WHAT YOU WILL DO ::
Continue the article about Barack Obama's summer reading list from the point where it stops.

SOURCE TEXT ::

================================

Barack Obama Shares His Summer Reading List

Melinda Sineriz

Former President Barack Obama posted a list of the books he's been reading this summer to Facebook. Obama, a Harvard Law graduate and author of several books, has been reading an eclectic mix of fiction, memoirs, and biographies during his down time this summer.

"One of my favorite parts of summer is deciding what to read when things slow down just a bit," Obama wrote. "Whether it's on a vacation with family or just a quiet afternoon. This summer I've been absorbed by new novels, revisited an old classic, and reaffirmed my faith in our ability to move forward together when we seek the truth."

The first book on his list is Educated by Tara Westover. Educated is a memoir of the author's experiences being raised in a survivalist home in Idaho. She didn't enter a classroom until she was age 17, but she was ultimately able to attend college and earn a Ph.D. from Cambridge University.

================================

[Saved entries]

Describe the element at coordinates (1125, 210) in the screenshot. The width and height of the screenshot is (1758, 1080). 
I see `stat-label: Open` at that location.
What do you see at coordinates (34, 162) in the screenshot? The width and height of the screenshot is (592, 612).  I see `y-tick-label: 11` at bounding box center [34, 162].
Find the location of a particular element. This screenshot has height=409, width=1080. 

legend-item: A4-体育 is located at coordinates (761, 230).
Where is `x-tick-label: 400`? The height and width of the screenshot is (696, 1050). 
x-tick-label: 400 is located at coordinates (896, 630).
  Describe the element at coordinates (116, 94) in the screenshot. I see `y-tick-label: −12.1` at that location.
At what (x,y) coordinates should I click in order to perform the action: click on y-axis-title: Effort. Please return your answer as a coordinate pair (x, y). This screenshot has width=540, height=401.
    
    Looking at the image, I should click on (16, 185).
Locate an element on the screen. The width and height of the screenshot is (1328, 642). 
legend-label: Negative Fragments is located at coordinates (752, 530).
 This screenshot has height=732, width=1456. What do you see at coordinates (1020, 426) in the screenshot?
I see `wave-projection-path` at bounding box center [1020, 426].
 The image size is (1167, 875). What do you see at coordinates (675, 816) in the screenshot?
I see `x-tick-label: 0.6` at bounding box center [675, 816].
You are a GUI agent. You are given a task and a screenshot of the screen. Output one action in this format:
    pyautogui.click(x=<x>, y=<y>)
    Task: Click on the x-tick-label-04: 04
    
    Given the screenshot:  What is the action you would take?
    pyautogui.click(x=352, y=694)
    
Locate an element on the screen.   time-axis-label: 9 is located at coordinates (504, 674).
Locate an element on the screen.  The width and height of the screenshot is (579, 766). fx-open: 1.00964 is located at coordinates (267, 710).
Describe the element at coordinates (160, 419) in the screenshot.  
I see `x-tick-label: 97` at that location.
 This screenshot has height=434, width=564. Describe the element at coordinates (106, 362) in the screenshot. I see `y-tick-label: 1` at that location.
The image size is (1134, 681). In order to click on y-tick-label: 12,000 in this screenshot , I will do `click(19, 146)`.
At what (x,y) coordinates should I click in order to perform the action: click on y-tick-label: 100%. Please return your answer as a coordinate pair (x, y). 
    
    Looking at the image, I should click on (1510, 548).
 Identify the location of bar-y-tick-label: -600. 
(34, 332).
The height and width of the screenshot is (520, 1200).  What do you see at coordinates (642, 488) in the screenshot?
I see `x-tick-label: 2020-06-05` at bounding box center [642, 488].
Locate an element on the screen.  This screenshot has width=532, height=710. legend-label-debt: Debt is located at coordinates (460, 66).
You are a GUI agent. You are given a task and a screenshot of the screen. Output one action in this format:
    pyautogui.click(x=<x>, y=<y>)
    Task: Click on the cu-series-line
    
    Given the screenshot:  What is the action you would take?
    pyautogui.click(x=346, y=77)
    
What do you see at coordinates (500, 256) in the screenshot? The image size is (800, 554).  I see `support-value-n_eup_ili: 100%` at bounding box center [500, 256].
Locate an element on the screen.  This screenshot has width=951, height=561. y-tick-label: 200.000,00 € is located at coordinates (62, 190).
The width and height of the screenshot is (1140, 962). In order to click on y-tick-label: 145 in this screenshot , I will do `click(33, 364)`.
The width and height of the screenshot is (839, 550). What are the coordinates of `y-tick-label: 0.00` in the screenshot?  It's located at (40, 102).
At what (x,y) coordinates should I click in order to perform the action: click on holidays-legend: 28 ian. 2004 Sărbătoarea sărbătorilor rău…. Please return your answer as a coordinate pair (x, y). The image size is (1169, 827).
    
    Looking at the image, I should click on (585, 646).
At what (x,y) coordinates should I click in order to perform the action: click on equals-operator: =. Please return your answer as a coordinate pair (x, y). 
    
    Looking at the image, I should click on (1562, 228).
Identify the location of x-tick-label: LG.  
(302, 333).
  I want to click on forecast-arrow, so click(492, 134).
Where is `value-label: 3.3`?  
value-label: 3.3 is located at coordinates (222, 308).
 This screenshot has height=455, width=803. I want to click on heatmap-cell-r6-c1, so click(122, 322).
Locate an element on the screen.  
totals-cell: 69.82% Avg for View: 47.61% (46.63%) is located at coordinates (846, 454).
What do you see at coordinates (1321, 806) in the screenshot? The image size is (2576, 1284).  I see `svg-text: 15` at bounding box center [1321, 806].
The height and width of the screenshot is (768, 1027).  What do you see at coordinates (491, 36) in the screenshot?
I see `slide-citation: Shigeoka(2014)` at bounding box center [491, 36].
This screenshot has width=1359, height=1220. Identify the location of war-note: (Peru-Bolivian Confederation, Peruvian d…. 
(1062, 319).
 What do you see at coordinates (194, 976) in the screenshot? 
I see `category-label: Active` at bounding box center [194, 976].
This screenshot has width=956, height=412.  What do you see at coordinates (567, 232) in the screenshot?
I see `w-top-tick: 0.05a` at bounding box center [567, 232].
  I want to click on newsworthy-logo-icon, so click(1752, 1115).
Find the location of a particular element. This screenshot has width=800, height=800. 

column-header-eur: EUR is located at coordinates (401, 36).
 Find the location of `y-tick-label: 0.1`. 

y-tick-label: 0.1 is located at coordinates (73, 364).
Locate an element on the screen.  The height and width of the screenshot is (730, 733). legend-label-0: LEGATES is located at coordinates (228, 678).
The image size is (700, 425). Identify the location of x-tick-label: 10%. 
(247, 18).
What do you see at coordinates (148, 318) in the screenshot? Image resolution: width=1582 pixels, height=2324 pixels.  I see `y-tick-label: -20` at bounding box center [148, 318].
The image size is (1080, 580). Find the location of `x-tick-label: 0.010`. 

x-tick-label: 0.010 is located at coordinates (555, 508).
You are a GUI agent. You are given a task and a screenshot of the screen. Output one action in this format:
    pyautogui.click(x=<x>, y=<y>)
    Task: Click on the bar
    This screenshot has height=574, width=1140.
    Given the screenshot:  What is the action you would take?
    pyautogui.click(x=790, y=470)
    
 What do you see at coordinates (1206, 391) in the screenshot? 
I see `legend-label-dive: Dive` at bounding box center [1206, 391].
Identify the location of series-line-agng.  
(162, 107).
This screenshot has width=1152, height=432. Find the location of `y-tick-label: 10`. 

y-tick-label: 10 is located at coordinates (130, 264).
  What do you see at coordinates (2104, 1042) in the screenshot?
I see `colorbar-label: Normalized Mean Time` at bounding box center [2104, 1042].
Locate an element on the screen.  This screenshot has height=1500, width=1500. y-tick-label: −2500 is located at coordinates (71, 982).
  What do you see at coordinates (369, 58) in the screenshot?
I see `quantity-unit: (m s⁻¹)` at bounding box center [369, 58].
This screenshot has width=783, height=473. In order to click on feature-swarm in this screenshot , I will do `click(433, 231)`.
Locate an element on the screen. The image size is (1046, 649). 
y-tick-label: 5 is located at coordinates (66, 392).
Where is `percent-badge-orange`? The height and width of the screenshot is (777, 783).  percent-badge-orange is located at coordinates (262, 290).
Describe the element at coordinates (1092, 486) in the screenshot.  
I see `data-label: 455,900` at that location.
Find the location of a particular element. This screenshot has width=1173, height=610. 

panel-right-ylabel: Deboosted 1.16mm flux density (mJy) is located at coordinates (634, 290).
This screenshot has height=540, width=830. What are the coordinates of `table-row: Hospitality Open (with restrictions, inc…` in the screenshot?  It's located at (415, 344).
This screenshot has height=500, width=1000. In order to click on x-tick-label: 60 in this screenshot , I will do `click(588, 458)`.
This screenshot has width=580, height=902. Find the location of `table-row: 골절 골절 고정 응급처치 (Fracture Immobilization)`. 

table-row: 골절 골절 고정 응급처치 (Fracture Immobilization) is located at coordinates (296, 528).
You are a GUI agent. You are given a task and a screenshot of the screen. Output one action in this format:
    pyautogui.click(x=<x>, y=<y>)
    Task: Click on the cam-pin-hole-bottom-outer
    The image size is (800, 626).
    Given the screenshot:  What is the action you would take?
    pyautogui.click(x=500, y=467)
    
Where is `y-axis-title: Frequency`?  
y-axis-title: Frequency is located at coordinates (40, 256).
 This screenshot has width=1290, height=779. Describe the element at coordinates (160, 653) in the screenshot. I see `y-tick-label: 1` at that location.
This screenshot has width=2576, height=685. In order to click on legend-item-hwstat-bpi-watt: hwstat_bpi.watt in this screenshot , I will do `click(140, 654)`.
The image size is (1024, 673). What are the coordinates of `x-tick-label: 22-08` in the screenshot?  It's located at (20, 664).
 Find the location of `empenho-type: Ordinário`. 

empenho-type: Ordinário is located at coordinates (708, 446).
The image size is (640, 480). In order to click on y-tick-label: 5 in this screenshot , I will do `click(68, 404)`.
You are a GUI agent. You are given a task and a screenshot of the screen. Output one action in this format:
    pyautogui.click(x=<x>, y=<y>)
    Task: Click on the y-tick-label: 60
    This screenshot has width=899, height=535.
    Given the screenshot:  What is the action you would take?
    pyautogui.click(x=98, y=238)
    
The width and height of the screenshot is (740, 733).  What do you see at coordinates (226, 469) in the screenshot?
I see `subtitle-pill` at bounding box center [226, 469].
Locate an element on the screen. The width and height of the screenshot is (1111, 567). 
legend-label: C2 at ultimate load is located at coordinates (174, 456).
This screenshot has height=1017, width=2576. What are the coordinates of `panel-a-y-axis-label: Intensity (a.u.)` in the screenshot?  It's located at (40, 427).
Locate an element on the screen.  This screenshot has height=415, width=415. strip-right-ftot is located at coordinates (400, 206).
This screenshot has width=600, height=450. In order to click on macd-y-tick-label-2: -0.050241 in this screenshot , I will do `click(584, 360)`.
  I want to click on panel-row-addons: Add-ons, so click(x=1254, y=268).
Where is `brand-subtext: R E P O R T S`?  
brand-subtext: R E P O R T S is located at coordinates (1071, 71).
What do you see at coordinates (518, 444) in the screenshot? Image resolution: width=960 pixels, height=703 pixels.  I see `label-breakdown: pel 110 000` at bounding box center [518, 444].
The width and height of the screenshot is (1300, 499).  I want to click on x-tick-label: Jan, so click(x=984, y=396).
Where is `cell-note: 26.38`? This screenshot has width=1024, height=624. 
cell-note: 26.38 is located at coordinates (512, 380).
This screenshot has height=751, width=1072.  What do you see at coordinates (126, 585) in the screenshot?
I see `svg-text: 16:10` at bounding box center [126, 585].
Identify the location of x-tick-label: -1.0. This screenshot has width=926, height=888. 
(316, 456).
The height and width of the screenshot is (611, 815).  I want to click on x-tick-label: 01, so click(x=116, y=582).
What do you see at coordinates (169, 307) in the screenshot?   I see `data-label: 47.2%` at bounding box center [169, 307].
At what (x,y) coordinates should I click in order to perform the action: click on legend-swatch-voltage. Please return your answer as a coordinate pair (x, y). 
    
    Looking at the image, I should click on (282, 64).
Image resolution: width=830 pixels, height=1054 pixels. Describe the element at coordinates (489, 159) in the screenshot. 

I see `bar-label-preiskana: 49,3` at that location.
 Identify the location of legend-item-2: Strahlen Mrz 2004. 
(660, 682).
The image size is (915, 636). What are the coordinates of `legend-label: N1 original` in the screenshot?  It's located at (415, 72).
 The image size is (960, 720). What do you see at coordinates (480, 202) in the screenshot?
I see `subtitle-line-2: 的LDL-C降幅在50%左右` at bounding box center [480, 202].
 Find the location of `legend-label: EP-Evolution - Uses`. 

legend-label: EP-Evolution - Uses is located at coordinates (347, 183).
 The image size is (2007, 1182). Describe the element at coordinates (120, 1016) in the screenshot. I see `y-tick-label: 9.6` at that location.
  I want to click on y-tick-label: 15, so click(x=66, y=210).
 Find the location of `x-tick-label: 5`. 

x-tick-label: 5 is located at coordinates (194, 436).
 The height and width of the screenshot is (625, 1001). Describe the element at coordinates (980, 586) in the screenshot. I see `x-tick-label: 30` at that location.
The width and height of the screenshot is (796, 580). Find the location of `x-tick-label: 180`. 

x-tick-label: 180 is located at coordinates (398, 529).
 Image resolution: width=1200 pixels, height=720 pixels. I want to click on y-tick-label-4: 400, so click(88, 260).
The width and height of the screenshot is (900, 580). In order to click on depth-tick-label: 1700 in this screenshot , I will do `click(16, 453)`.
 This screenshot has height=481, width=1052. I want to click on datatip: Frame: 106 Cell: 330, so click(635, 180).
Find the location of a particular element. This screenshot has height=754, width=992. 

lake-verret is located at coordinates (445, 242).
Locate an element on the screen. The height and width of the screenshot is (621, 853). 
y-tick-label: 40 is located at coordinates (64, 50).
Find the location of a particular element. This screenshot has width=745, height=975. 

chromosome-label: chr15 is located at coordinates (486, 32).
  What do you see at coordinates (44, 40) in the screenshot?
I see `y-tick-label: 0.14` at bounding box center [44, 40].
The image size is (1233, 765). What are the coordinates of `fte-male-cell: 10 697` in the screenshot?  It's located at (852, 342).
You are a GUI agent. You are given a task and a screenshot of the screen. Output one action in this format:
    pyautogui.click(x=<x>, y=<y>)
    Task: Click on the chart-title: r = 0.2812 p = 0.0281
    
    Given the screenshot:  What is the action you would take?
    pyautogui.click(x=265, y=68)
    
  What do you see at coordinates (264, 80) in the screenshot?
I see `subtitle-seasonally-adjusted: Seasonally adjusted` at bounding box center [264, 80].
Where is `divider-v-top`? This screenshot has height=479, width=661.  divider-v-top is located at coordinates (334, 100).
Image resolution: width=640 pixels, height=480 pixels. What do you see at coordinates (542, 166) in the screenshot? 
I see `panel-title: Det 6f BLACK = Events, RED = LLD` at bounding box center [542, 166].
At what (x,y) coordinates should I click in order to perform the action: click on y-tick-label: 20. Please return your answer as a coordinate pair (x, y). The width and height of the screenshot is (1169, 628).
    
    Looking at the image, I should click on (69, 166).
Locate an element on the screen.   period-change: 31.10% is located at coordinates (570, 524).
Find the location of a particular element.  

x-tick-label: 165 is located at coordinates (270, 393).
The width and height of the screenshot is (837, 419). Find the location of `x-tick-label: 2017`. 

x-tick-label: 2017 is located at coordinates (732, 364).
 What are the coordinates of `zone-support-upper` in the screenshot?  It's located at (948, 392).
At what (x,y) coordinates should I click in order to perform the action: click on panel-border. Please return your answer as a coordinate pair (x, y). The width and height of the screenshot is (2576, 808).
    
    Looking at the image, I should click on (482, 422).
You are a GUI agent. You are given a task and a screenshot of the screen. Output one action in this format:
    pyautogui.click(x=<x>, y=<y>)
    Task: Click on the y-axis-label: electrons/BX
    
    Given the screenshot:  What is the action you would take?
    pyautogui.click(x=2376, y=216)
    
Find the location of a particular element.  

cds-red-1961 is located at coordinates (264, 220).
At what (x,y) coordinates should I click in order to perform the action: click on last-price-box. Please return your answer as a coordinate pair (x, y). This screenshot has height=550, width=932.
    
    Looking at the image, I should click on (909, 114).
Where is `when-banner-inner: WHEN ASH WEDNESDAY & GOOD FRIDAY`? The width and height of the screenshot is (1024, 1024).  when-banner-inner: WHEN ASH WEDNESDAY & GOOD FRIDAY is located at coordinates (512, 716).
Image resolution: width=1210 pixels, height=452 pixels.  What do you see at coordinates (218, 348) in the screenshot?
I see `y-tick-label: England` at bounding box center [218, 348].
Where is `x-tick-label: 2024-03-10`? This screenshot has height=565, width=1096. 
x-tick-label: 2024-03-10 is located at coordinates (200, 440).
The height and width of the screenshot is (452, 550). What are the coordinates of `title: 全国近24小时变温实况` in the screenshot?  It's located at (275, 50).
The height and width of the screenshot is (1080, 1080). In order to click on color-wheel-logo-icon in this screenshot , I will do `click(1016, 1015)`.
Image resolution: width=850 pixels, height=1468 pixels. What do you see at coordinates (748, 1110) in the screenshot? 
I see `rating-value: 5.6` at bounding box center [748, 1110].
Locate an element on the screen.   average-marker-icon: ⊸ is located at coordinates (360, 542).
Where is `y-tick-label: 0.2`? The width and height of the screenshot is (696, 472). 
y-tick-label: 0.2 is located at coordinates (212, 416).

================================

RESULT OF THIS EXERCISE ::
His next recommendation is Warlight by Michael Ondaatje. The novel is set in post-World War II London and tells the story of two British children who are left in the care of a mysterious stranger, according to The Guardian.

Obama describes the book as "a meditation on the lingering effects of war on family."

Prompted by the passing of V. S. Naipaul, Obama also reread A House for Mr. Biswas. The 1961 novel was written early in Naipaul's career. The novel is set in Trinidad and discusses "the challenge of post-colonial identity," according to Obama's post.

The fourth entry on Obama's list is An American Marriage by Tayari Jones. This novel is also an Oprah book club pick, according to The Washington Post. It chronicles the lives of a young African-American couple dealing with the husband's incarceration due to a wrongful conviction.

The final entry is Factfulness by Hans Rosling. Rosling is a respected public health expert. The book "discusses 10 instincts that keep us from seeing the world factfully," according to a GatesNotes review by Bill Gates. The book encourages readers to look overcome their innate biases.

Obama has periodically posted lists of his favorite media over the years. He has had a lifelong love of reading, which he described to The New YorkTimes.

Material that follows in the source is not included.